* Exercise: Some lines in the entries contain the word "will". Copy all of them.

* Extracted records:

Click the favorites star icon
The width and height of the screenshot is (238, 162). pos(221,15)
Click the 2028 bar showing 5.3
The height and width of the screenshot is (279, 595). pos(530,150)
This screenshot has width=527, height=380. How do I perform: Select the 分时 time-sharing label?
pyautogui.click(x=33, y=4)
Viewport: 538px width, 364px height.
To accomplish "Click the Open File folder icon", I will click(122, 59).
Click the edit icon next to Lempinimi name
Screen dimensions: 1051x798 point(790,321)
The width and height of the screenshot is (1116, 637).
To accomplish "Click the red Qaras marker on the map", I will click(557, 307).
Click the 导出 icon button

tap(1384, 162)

...

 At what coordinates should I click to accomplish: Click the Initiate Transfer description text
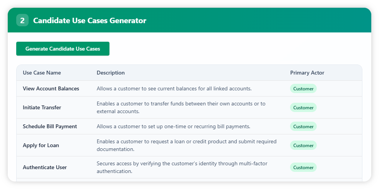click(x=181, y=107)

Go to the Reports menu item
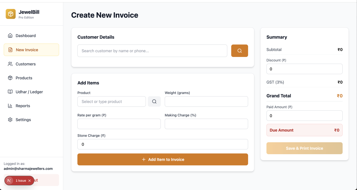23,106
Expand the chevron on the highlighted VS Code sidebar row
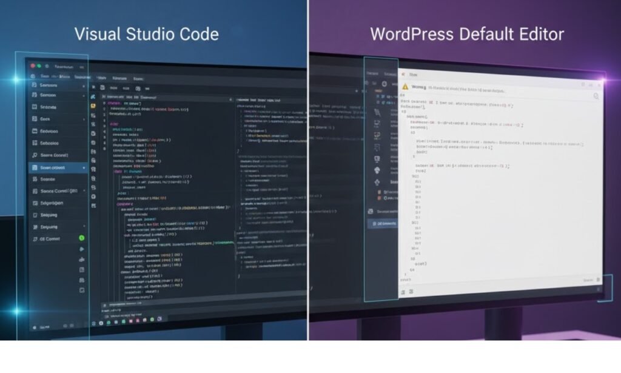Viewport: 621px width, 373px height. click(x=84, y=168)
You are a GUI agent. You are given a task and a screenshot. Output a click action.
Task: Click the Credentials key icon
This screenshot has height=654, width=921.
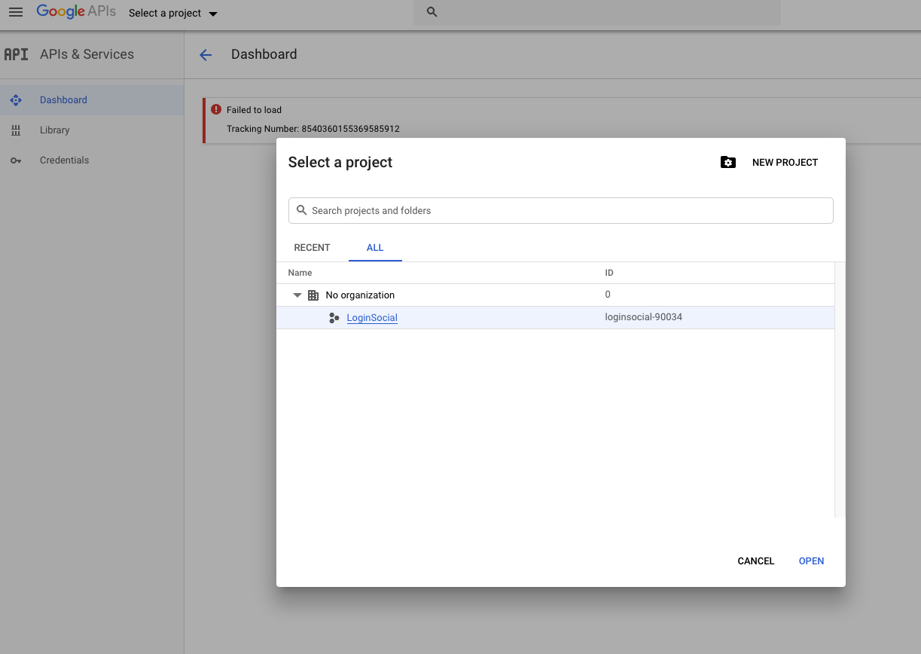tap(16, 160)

* Answer space:
To accomplish "Click the Open File folder icon", I will click(122, 59).
To accomplish "Click the red Qaras marker on the map", I will click(557, 307).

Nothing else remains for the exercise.